— Start RECORDS SHOWN —

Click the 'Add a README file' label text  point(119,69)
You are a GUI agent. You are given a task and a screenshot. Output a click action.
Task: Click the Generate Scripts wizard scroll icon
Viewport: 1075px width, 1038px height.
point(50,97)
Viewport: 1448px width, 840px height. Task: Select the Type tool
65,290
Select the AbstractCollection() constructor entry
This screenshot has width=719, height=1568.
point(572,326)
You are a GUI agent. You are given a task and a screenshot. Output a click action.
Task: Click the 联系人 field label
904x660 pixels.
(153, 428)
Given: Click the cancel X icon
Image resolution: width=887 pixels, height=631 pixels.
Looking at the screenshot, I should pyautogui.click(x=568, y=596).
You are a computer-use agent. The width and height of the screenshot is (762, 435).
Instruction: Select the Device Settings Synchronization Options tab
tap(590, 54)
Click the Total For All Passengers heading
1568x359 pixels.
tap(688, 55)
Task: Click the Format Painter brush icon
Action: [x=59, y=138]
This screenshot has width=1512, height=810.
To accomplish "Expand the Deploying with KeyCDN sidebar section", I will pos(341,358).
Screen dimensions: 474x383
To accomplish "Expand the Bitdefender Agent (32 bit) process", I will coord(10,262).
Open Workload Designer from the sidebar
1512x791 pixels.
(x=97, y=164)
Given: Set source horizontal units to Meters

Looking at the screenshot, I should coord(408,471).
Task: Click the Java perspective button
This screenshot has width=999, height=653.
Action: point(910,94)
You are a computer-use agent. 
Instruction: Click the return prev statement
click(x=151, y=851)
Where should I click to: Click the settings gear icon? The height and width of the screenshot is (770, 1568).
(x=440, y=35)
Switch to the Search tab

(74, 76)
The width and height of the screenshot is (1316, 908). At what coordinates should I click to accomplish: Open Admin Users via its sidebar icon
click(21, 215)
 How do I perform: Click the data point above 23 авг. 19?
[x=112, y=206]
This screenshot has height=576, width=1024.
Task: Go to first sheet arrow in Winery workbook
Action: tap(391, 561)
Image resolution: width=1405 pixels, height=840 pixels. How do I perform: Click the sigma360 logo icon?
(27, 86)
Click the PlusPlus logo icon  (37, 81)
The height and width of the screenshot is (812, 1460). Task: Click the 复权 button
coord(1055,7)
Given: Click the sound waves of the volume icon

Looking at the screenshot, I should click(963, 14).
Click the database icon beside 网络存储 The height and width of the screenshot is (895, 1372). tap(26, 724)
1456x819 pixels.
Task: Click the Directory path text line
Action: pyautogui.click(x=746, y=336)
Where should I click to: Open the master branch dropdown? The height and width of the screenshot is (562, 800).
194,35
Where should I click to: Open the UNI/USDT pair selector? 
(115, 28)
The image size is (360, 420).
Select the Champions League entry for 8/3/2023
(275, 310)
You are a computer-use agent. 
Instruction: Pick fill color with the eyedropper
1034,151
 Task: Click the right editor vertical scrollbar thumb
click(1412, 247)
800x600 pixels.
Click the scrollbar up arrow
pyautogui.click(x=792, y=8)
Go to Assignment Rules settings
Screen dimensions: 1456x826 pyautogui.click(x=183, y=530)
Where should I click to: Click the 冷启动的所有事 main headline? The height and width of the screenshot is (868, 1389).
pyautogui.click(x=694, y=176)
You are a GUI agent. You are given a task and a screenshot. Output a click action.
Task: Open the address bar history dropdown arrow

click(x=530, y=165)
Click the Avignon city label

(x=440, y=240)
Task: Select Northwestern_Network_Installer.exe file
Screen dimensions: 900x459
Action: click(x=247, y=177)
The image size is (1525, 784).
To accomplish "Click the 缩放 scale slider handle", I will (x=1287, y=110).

— End RECORDS SHOWN —

◆ **TASK REQUIREMENTS**
Copy out, word for word, everything from the line containing "Click the PlusPlus" down to the end of the entries.

◆ **EXERCISE ANSWER**
Click the PlusPlus logo icon  (37, 81)
The height and width of the screenshot is (812, 1460). Task: Click the 复权 button
coord(1055,7)
Given: Click the sound waves of the volume icon

Looking at the screenshot, I should click(963, 14).
Click the database icon beside 网络存储 The height and width of the screenshot is (895, 1372). tap(26, 724)
1456x819 pixels.
Task: Click the Directory path text line
Action: pyautogui.click(x=746, y=336)
Where should I click to: Open the master branch dropdown? The height and width of the screenshot is (562, 800).
194,35
Where should I click to: Open the UNI/USDT pair selector? 
(115, 28)
The image size is (360, 420).
Select the Champions League entry for 8/3/2023
(275, 310)
You are a computer-use agent. 
Instruction: Pick fill color with the eyedropper
1034,151
 Task: Click the right editor vertical scrollbar thumb
click(1412, 247)
800x600 pixels.
Click the scrollbar up arrow
pyautogui.click(x=792, y=8)
Go to Assignment Rules settings
Screen dimensions: 1456x826 pyautogui.click(x=183, y=530)
Where should I click to: Click the 冷启动的所有事 main headline? The height and width of the screenshot is (868, 1389).
pyautogui.click(x=694, y=176)
You are a GUI agent. You are given a task and a screenshot. Output a click action.
Task: Open the address bar history dropdown arrow

click(x=530, y=165)
Click the Avignon city label

(x=440, y=240)
Task: Select Northwestern_Network_Installer.exe file
Screen dimensions: 900x459
Action: click(x=247, y=177)
The image size is (1525, 784).
To accomplish "Click the 缩放 scale slider handle", I will (x=1287, y=110).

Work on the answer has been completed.